I know this is how you see me #grampychair
Hate gossip away on that latter point if you care to. For the point here is to not prove the worthiness of Mr. Blunt. He does that himself with the new song he wrote in honor of his good friend Carrie which debuted at her memorial service. It’s ironically as good or probably better than his best and will surely be meme’d around as the majority of listeners comment in shock about its value. While the naysers comment how it took the death of a good friend for him to come up with something listenable – if they even go so far as to at all place him in the playable category.
This is the essence of spin.
As for failure, it’s relative and goes with the territory of artistic endeavor. Or, make that human endeavor.

Or just embrace it!
The majority of us might admire or even envy Debbie and Carrie and not associate them at all with the type of “failure” we believe we are experiencing or have experienced or are inevitably going to experience, but nothing could be further from that (un)truth. Debbie had a trio of cheating husbands, lost all her money, endured national scandal and like all Hollywood women of a certain age was tossed away by the business that spawned her only be to brought back in at various points when it suited the suits. Though it was fine at that point because she had more or less figured it out.
As for Carrie, well, we all know, right? The drugs, the gay husband, the declining acting career. The sin of growing older and gaining weight! The mental illness and breakdowns. And then – the temerity to…write about it all? With humor? And do it well? One can only imagine the potential she saw in that from a hospital bed or alone in her room late at night when she couldn’t speak. I didn’t know her but it’s hard to imagine she saw it as anything close to a recipe to undo any perceived personal failures. No doubt more like a self-expression of whom she was and what she needed to do in order to survive the down times.

This, and countless other quotes too numerous to name
Of course, this is not to categorize things like mental illness, weight gains, marital breakups, career lows or O.D-ing as failures. That’s for the Internet and society at large to do for us. And they will do that. Relentlessly. And sometimes in the form of places and people much too dangerously close to you/us. (Note: As will the bathroom mirror).
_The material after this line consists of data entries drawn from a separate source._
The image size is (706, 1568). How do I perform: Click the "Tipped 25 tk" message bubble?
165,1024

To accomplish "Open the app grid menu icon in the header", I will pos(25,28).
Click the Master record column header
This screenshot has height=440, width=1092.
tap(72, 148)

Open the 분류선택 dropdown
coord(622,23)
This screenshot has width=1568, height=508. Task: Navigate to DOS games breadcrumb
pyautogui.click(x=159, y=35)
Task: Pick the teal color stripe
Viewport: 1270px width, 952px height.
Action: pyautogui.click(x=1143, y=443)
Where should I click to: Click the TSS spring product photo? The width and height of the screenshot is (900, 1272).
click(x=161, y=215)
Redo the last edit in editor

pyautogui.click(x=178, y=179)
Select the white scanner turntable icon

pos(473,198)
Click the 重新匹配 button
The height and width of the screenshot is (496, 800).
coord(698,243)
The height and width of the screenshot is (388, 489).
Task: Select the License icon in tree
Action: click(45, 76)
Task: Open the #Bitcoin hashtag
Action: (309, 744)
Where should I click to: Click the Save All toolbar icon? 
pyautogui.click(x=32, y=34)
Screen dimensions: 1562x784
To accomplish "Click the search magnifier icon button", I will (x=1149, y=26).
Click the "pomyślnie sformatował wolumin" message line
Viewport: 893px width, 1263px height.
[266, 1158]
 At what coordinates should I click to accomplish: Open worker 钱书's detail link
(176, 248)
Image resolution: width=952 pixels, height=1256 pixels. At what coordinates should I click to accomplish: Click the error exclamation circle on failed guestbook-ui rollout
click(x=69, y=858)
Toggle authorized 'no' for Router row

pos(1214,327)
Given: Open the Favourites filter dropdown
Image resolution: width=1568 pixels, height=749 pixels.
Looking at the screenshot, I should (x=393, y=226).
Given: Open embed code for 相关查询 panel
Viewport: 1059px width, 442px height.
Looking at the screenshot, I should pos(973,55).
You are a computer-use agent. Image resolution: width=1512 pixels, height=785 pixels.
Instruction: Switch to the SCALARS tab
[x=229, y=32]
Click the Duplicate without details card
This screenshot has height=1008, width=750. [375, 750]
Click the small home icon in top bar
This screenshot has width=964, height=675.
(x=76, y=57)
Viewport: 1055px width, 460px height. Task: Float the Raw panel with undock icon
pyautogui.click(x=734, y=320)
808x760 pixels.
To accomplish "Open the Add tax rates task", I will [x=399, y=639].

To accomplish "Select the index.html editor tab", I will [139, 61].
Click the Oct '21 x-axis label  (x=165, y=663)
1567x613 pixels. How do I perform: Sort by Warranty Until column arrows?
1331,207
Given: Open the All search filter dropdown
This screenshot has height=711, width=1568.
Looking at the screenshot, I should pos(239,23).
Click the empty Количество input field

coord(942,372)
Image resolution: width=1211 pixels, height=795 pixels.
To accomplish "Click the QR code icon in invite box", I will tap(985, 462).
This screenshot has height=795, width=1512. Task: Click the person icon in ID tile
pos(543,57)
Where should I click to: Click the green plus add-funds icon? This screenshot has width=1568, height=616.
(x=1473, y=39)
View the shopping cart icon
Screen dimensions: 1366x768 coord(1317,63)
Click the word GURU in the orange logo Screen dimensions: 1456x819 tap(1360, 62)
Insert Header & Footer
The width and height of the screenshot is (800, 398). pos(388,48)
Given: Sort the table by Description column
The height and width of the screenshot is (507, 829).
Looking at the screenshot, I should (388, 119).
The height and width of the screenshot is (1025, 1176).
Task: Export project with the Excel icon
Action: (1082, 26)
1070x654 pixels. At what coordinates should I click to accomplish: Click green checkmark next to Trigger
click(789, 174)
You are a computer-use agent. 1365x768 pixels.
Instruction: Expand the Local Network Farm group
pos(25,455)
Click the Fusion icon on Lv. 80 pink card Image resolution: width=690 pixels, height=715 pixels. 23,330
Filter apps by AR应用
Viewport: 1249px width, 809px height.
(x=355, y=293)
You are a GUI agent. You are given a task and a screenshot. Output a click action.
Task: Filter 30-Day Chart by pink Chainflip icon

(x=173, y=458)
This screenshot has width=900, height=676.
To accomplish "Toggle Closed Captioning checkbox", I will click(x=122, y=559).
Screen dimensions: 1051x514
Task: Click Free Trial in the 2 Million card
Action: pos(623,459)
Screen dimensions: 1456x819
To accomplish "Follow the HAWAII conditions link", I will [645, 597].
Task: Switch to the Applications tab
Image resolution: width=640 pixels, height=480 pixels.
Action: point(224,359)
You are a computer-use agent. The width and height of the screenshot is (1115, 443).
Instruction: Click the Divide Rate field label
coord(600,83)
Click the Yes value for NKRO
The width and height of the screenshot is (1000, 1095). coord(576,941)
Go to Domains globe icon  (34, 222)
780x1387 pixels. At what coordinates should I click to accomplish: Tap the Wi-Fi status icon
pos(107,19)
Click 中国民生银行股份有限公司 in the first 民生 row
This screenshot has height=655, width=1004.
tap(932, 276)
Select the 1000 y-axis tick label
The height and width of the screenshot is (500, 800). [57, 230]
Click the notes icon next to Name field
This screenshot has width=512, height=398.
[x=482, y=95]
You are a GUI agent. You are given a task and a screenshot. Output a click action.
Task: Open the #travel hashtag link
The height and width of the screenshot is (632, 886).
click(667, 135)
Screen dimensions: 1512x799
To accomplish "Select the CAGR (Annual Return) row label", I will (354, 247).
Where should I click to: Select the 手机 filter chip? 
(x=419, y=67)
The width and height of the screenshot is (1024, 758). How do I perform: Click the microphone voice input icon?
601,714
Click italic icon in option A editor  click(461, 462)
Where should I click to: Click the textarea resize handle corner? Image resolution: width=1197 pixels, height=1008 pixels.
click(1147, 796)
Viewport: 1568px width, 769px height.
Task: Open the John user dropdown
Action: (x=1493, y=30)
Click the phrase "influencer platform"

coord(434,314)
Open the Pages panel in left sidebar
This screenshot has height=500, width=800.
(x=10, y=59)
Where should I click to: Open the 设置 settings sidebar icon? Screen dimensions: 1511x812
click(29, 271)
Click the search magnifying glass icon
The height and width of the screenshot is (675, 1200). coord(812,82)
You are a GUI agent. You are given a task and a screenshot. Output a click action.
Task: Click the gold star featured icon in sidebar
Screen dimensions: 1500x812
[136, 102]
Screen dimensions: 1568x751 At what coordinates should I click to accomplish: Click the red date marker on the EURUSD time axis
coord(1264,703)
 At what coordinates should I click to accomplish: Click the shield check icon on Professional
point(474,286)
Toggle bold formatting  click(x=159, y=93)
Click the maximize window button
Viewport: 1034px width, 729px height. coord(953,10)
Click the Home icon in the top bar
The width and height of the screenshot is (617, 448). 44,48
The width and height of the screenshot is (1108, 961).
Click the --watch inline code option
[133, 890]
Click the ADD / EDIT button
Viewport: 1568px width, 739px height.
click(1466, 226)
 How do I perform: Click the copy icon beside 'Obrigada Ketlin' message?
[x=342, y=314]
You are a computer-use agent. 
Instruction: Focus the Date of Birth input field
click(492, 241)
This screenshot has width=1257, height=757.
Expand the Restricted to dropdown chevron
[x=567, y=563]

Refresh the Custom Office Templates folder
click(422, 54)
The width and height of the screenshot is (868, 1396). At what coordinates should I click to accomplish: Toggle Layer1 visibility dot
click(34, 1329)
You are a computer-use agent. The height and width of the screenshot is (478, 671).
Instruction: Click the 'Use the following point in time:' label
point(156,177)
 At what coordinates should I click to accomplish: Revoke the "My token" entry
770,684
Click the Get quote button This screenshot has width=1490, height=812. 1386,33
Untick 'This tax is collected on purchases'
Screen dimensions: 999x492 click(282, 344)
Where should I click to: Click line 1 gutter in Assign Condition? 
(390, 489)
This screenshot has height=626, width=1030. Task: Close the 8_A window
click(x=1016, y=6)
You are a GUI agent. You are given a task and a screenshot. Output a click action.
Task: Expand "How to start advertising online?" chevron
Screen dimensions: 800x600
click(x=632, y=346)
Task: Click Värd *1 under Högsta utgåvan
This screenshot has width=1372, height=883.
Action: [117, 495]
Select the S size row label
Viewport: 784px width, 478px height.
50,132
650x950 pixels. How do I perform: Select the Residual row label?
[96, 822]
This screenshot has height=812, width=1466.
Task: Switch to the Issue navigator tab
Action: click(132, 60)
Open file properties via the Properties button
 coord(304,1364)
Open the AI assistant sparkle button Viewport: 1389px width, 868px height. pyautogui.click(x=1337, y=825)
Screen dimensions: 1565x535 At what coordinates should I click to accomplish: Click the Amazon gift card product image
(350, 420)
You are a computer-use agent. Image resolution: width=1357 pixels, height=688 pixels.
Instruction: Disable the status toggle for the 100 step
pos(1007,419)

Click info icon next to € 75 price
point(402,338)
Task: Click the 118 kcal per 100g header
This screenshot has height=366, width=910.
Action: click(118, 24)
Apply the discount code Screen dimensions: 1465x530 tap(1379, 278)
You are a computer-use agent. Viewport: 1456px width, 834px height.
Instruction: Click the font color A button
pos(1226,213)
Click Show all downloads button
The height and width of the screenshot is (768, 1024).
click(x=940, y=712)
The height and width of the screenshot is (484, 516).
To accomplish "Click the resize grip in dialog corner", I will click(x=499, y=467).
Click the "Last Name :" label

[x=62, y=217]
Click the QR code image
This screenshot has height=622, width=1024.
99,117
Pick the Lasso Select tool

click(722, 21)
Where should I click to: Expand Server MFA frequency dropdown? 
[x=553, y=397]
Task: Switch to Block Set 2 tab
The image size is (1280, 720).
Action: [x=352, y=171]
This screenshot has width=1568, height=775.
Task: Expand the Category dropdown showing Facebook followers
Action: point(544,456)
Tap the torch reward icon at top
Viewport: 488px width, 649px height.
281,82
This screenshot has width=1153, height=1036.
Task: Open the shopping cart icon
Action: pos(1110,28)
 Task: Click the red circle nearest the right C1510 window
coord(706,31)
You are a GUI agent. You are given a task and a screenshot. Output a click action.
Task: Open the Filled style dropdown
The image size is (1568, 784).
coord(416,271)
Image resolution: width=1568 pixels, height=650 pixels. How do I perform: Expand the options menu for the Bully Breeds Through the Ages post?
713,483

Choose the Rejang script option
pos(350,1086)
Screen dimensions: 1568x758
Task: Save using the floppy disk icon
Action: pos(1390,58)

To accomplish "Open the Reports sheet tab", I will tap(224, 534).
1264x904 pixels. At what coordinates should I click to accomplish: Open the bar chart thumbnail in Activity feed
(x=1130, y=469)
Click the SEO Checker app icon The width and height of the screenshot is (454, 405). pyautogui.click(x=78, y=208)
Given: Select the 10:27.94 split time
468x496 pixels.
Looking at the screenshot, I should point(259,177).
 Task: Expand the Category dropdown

It is more of a reminder to own your inner James Blunt, whatever that is, and move on. And as Carrie’s fictional Mom said in the move version of her memoir, Postcards from the Edge, “I don’t blame other people for my misfortunes.” And as the fictional version of herself shouted back, “I took the drugs, nobody made me.” Which is all fine when you’re in an analyst’s office or writing about your life – and often one in the same.
It’s getting past the admissions or the proclamations and moving on to something – anything else. Doing laundry is a start. Though I prefer cooking or something artistic. Even any type of exercise will do it.
Except spinning.
You know what I mean even if the current president of the U.S. (at the moment, that is) does not.
You didn’t think I’d leave that out, did you?